Problem 1 –
List every technicality that the opening sentence of the Star Trek discussion below gives in parentheses.

Selected passage –
***
Funny. All I see in this thread are technicalities (slipstream drive, ship design, politics, less Klingons more Tholians, more women in the crew).

No words spent on characters, story or action.


TOS had an actual story and good characters. A strong Captain, the Doctor, his best friend acting as conscience, the First Officer, a half human-half alien hybrid acting as the logical rationale, and together they explore new worlds far far far away from Earth.

TNG was also about exploring new worlds, with a much stricter Captain who doesn't like children aboard a starship, but has to deal with a teenage boy whose father has been killed under his command. A First Officer who could have taken his own command long time ago but wanted to be on the Enterprise instead. An android who wants to be human.

DS9: a station guarding the first stable wormhole ever found, in orbit of a planet that has been an occupied warzone not long ago. A commander who lost his wife in battle and thinks about giving up his career. An alien first officer with a strong faith in gods who turn out to be aliens living in that wormhole and care for the planet she comes from.


That's the interesting stuff, guys and girls. Technical formalities are second.
 
^^ Star Trek: encountering and exploring strange worlds and strange life and how that often causes us to reflect on who and what we are and our place in the universe.

Wait a minute! Isn't that...heavan forbid...isn't that...SCIENCE FICTION?

Cooool.
 
And of course someone more interested in the Star Trek universe than I wouldn't give this answer to the question "how would you make Star Trek?" But this is still my answer.
And I can respect that. I don't agree with the degree of importance you place on "realism" in terms of visual design (I think in-universe believability is far more important than real-world functionality), but (as you say), that's just my answer, based on my opinions, and it's no more or less valid than anyone else's.
Avatar has simply set the bar for envisioning a space-going future way higher than Star Trek in its current incarnation can probably reach.
I don't see how Avatar moved any bars in terms of portraying a futuristic, space-faring human society. We saw a very narrow picture, focused almost entirely on the military, and the overall presentation - while very good for what it was - didn't strike me as having gone beyond what I've seen dozens of times from various sci-fi franchises (books, movies, video games) over the years. And as for Avatar vs. Trek, I'd say that Trek has fleshed out its world and ideas FAR more than Avatar (which, of course, is largely because the latter has had only one movie, at least so far). I don't think it's far to say that Avatar's vision of the future is "superior" to Trek's, simply because it's more grounded in what the real world is like today. That's a creative decision: it's the direction they chose to take. Trek chose a different direction.
Well, we're not going to get that anyway. Abrams's version is a lot more futuristic looking than the 1990s TV version (or the 1990s TV-derived movie version). So there you go.
But if falls way behind what TMP managed to do. TMP is still the most futuristic looking of all the Trek works even if one doesn't care for its aesthetics.
***
Supplied information –
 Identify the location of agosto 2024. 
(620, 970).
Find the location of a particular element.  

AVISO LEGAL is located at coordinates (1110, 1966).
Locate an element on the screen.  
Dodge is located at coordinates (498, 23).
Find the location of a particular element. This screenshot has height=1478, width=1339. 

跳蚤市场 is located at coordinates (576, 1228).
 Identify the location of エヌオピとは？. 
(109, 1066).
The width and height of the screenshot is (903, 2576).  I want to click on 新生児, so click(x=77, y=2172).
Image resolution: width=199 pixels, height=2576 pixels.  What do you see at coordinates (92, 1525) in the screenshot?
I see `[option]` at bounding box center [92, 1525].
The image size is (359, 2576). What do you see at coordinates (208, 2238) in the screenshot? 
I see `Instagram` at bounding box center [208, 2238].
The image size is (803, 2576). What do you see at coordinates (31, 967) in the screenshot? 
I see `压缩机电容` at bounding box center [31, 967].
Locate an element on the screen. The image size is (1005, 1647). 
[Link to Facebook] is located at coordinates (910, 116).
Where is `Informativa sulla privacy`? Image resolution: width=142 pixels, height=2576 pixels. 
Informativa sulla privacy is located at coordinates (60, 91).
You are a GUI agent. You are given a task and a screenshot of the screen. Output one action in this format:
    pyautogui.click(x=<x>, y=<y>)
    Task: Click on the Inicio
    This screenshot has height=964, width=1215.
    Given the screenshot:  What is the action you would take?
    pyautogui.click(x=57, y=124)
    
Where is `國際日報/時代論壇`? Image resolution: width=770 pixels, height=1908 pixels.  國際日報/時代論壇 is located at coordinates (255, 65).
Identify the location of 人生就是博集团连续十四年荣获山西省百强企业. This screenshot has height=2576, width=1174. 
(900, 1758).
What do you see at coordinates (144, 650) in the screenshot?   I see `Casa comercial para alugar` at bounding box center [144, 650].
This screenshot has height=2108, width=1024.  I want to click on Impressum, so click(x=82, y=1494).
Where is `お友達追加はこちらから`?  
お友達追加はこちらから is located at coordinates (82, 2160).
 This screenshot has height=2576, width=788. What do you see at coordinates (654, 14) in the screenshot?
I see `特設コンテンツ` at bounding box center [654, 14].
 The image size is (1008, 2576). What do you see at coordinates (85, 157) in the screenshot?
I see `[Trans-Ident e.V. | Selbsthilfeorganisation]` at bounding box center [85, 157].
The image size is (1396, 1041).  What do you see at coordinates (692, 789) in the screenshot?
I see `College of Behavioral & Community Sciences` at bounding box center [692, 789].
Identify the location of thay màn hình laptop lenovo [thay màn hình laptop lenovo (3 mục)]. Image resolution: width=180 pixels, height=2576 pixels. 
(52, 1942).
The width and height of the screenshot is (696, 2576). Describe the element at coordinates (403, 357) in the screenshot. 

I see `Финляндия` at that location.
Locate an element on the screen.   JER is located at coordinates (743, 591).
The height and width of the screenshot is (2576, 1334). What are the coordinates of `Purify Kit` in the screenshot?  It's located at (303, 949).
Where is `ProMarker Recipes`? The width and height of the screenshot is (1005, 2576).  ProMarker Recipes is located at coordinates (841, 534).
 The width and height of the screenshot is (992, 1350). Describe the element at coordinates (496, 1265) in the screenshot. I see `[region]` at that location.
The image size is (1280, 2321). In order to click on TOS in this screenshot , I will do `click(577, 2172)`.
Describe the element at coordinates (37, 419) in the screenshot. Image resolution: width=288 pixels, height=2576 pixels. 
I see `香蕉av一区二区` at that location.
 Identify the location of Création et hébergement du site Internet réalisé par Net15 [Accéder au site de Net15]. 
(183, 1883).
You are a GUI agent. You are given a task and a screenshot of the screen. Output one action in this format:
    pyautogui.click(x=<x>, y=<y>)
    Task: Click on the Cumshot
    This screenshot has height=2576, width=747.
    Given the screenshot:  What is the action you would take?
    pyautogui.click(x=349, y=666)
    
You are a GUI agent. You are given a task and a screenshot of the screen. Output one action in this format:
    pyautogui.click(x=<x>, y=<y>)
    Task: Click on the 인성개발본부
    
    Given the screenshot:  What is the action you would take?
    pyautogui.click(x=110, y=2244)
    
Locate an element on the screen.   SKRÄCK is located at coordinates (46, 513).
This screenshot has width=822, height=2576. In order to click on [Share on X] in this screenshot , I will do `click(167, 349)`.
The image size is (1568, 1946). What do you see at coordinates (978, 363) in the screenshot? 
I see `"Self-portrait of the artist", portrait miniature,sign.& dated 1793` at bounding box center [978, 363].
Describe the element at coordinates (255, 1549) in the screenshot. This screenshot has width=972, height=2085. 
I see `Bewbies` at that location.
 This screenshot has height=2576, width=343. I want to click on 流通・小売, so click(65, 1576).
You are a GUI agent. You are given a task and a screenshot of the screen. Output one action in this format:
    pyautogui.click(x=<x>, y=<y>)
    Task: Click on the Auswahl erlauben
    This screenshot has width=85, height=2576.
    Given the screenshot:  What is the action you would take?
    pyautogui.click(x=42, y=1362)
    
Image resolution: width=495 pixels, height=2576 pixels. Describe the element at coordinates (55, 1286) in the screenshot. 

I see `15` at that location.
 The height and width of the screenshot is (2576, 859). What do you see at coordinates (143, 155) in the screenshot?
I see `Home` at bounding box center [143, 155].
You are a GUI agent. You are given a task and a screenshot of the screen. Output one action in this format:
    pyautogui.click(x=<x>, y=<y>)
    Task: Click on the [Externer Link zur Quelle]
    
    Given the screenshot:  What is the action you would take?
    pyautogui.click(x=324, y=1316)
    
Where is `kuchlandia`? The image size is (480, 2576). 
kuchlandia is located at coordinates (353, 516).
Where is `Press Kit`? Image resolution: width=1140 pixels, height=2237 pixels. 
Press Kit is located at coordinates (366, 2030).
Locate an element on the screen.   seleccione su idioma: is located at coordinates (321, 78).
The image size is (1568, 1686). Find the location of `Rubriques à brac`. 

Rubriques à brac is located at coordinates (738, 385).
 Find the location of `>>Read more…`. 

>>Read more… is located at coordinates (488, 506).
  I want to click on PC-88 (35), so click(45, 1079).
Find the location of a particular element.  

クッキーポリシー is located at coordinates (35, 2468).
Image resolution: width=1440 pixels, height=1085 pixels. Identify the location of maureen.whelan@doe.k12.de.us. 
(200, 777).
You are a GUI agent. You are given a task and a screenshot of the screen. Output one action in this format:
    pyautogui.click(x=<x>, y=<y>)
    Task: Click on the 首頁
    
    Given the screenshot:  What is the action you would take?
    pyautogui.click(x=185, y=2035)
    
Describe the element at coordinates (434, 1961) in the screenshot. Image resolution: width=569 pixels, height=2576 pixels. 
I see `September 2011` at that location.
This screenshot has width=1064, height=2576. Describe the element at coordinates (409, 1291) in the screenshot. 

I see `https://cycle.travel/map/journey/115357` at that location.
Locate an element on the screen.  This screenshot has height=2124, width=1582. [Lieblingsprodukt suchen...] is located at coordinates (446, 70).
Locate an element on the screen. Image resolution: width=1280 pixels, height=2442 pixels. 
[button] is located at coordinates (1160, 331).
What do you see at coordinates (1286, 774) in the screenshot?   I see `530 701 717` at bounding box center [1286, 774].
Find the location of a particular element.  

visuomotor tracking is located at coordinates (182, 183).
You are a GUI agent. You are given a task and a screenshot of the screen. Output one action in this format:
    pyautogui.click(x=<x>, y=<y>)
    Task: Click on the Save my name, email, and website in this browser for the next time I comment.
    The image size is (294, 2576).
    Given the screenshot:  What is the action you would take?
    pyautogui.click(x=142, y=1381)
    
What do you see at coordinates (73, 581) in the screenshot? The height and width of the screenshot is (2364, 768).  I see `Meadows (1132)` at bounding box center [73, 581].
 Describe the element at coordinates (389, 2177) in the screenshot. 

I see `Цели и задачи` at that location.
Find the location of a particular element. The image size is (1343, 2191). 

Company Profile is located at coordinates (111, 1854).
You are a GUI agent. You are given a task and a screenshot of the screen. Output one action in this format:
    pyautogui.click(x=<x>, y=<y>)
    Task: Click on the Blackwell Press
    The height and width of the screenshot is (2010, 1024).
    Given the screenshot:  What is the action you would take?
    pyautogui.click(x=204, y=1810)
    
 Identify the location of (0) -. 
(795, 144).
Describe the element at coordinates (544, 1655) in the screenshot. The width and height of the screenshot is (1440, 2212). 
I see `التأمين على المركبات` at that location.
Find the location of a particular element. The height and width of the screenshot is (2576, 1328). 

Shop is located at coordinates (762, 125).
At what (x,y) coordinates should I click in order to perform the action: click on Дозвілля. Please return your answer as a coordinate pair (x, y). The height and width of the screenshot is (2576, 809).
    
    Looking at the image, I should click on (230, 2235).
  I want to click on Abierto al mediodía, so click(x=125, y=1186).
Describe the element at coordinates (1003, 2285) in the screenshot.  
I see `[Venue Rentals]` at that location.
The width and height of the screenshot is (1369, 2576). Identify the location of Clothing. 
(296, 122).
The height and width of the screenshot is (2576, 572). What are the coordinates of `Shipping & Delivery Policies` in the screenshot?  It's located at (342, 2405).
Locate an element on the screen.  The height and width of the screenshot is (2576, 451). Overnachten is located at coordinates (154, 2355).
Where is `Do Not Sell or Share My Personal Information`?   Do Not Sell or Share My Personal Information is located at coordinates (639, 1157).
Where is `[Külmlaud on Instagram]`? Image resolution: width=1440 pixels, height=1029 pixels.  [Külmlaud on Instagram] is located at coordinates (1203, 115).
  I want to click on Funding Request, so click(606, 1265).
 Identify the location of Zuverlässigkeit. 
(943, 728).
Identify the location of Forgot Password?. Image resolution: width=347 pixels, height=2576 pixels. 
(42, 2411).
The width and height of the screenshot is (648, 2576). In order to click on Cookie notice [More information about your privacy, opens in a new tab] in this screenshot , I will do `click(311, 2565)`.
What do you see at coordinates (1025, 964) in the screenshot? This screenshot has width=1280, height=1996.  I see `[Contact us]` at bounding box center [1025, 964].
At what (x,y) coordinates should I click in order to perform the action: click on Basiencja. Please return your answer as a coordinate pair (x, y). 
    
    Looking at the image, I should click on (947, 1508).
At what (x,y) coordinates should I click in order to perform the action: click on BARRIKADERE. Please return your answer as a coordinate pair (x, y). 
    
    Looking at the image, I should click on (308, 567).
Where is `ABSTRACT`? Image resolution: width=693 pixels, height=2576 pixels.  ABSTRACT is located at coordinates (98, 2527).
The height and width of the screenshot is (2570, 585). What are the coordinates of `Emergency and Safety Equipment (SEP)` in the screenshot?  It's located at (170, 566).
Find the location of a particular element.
***
Problem 2 –
Format the lines of the rows as a Markdown table with columns n and Line, starting at the line containing "is (480, 2576)." and ending at the line containing "I want to click on PC-88". Leave out blank lines.

Complete answer 1 –
- slipstream drive
- ship design
- politics
- less Klingons more Tholians
- more women in the crew

Complete answer 2 –
| n | Line |
|---|---|
| 1 | Where is `kuchlandia`? The image size is (480, 2576).  |
| 2 | kuchlandia is located at coordinates (353, 516). |
| 3 | Where is `Press Kit`? Image resolution: width=1140 pixels, height=2237 pixels.  |
| 4 | Press Kit is located at coordinates (366, 2030). |
| 5 | Locate an element on the screen.   seleccione su idioma: is located at coordinates (321, 78). |
| 6 | The image size is (1568, 1686). Find the location of `Rubriques à brac`.  |
| 7 | Rubriques à brac is located at coordinates (738, 385). |
| 8 |  Find the location of `>>Read more…`.  |
| 9 | >>Read more… is located at coordinates (488, 506). |
| 10 |   I want to click on PC-88 (35), so click(45, 1079). |